Meta-analysis of K and O serotype distributions and coverage, from Klebsiella pneumoniae neonatal sepsis in African and South Asian countries

This repository includes data and code from the paper: "Distribution of capsule and O types in Klebsiella pneumoniae causing neonatal sepsis in Africa and South Asia: meta-analysis of genome-predicted serotype prevalence and potential vaccine coverage" (Stanton et al, 2025).

Inputs to the modelling are in data_*/, model outputs are in outputs_*/, and the fitted models (R objects) are available in figshare.

This repository includes all R code to run the models, process the outputs, and run diagnostics (*.R files, see details below).

Directories figures/ and tables/ contain all figures and tables from the paper, as generated by R code in the *.Rmd files.

Figures and tables from the paper

Directories figures and tables contain all figures and tables from the paper, including supporting and appendix files.

The code to generate these are in the following R markdown files, which draw on functions in seroepi_functions.R:

DataAnalysis.Rmd - R code to generate figures and tables based on line-list data (data in tables/TableS3_sampleInfo.tsv)

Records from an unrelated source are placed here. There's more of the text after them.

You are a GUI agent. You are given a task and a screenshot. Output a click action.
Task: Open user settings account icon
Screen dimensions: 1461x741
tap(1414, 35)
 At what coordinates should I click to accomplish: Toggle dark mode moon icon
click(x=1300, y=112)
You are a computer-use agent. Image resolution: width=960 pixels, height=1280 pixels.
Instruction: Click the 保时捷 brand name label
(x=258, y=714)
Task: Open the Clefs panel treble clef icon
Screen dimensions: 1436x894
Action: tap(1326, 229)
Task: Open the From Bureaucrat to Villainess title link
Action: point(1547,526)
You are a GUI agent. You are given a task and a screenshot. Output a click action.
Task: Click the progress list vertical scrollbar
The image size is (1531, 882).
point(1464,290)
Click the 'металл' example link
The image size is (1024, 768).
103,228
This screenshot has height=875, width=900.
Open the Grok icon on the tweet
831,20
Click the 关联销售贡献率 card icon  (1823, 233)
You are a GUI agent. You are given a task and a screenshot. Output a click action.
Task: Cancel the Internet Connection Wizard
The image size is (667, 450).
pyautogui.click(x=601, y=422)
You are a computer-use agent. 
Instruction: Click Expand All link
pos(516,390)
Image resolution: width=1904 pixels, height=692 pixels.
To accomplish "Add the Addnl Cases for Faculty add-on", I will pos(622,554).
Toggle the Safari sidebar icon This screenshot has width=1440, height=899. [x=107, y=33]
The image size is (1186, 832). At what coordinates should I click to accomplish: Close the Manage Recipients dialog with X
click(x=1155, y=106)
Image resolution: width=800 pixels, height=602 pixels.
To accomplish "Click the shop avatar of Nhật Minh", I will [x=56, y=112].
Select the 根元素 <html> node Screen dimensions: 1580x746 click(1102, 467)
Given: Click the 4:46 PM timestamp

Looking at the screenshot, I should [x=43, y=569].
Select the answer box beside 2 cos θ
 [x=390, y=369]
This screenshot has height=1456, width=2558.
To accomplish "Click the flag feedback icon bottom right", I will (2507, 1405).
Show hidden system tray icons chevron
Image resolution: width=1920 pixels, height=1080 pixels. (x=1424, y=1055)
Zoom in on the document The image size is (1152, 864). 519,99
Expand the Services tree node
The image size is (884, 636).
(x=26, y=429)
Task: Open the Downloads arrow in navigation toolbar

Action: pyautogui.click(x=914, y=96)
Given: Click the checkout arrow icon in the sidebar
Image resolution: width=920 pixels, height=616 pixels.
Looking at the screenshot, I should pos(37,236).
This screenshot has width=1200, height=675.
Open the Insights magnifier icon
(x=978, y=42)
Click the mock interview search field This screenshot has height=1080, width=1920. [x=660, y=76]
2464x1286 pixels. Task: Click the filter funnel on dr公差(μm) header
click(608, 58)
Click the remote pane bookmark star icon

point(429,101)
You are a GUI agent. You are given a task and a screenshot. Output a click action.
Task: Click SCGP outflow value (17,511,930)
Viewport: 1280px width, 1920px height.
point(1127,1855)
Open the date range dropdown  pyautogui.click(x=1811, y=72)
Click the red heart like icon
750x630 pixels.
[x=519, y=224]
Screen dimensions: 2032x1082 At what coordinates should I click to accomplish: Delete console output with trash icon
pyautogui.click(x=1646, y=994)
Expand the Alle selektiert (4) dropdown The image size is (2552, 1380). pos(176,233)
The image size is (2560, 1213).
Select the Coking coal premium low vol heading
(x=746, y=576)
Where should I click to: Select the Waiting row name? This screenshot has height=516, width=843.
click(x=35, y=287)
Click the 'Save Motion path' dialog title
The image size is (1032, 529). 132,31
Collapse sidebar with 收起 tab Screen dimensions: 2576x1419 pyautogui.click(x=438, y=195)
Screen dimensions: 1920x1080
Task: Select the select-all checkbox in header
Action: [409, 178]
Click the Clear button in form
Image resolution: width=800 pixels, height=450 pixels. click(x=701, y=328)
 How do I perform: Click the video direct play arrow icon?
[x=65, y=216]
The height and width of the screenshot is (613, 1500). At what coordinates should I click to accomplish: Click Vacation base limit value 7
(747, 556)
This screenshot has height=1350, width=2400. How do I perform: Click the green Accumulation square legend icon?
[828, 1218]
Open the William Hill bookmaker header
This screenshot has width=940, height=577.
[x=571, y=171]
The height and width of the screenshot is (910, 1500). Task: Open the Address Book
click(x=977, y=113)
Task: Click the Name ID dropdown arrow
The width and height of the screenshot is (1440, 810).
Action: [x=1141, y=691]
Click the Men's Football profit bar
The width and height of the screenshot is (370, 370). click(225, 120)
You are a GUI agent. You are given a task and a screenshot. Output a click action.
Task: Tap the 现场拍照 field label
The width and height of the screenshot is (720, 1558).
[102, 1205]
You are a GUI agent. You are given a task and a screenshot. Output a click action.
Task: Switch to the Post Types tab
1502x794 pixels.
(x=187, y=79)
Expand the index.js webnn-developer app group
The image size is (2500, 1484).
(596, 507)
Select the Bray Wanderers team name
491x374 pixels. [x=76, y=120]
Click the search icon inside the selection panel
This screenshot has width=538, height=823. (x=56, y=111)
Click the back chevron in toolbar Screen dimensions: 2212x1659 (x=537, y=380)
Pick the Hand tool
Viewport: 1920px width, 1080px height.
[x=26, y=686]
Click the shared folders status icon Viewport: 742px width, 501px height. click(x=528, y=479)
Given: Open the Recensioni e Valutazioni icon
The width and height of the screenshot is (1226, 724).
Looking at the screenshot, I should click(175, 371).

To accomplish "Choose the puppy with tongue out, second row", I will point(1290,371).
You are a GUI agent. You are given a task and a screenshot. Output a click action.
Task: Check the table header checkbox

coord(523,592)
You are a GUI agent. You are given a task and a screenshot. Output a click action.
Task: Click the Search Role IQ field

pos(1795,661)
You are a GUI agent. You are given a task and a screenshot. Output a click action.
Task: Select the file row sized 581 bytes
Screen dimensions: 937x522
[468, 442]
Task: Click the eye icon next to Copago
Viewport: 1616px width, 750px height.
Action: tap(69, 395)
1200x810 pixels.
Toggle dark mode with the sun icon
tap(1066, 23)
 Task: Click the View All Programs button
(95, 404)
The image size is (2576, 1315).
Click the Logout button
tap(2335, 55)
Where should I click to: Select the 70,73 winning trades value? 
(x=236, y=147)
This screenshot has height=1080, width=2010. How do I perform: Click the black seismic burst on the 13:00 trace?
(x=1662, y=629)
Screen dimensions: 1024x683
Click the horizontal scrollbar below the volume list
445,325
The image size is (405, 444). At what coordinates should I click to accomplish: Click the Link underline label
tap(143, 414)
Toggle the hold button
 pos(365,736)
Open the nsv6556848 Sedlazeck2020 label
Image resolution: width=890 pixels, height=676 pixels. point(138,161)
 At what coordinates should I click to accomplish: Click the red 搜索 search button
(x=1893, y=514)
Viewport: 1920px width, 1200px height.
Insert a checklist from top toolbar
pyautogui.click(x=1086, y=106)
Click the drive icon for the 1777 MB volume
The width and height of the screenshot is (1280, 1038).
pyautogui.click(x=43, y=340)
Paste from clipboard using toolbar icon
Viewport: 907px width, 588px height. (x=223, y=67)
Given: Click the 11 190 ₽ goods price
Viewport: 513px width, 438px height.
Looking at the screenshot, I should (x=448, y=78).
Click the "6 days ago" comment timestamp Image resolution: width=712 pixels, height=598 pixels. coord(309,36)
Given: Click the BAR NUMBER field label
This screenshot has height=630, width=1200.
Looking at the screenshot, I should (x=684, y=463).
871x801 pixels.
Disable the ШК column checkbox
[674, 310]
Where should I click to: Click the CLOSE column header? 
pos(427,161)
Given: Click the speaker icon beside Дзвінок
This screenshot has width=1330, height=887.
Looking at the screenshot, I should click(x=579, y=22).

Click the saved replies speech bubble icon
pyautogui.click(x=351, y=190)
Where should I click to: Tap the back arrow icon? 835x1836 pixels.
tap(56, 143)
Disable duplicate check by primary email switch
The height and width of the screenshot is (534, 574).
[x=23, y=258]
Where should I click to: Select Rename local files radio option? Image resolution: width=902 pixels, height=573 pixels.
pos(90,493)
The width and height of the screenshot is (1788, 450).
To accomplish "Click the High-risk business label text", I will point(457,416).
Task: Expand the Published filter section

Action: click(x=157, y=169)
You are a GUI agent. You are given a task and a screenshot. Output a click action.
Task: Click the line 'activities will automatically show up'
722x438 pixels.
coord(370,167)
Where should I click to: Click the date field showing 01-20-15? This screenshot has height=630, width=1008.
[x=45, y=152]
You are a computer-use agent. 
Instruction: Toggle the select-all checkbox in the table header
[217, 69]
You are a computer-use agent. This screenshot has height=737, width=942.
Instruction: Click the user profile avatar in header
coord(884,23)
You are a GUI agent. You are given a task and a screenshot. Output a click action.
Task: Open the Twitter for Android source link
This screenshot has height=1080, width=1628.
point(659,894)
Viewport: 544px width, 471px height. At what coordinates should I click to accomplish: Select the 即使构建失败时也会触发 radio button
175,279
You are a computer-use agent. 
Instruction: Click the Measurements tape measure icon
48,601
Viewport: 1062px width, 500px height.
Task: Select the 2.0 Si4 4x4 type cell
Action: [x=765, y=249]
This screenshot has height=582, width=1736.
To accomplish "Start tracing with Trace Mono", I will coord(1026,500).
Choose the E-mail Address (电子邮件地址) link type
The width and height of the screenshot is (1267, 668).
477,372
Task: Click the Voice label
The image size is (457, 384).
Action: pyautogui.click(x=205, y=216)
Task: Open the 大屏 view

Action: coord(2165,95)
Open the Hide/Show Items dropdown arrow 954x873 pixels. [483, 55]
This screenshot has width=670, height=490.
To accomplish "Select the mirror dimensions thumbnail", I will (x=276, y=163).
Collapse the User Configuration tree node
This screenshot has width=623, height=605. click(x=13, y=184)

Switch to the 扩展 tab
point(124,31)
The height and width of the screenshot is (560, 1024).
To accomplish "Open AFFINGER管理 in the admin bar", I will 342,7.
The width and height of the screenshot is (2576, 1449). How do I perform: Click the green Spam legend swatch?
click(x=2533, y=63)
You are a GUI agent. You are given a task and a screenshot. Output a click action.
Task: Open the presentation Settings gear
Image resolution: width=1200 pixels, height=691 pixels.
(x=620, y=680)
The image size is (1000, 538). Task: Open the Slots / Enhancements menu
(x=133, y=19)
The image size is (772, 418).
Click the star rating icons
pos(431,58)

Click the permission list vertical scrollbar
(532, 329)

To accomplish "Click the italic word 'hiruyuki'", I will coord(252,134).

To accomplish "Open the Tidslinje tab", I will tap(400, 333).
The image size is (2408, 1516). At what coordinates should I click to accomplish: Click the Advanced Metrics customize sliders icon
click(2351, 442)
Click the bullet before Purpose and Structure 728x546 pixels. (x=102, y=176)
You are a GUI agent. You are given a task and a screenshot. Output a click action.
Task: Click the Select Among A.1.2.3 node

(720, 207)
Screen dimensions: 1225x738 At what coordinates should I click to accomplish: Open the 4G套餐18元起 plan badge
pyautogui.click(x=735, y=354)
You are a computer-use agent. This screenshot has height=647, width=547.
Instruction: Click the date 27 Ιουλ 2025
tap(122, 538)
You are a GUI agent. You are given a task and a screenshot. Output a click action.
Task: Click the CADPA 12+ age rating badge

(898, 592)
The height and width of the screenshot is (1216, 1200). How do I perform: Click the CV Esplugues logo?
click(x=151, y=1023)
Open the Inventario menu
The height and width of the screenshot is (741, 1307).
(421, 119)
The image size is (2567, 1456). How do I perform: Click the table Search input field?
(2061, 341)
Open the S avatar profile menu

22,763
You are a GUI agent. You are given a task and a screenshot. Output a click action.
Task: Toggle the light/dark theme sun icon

DataAnalysis_ModelledEstimates.Rmd - R code to generate figures and tables based on modelled estimates of K/O prevalence (see details of Bayesian modelling below)

DataAnalysis_Longitudinal.Rmd - R code to generate Figure S6, based on longitudinal line-list data from 3 sites (data in tables/longitudinal_data.tsv)

An interactive web application, implemented in R shiny, is also available to (i) explore the modelled estimates for prevalence and coverage data, and (ii) undertake additional analyses of the raw data in Table S3 (e.g. to explore crude pooled estimates of prevalence and coverage for different subsets of loci and/or different subsets of samples).

Model Run File Explanation

Loads the file: model_run_file.R

Overview

This R script automates the process of preparing and analysing CSV data by loading essential libraries, listing and validating files in designated directories against a specific naming convention, extracting key metadata from the filenames, and merging the data with site information to incorporate region data; it then expands the dataset to include every combination of locus, subgroup, and site—to account for zero recordings of a given locus at a given site—and fits a Bayesian generalised linear mixed effects model using the brms package with a binomial link function, generic priors, and control parameters, before saving the resulting model as an RDS file with a name derived from the extracted metadata.

Dependencies

Ensure you have the following R packages installed: -

brms

dplyr

tidyr

ggplot2

ggrepel

tibble

stringr

tidyverse

File and Directory Structure

Data Files: CSV files are located in data_core/ or data_LOO/. A site_info.csv file must also reside in that directory.
Models: The resulting models will be saved in models_core/ or models_LOO/, depending on whether the script detects “core” or “LOO” in the file path.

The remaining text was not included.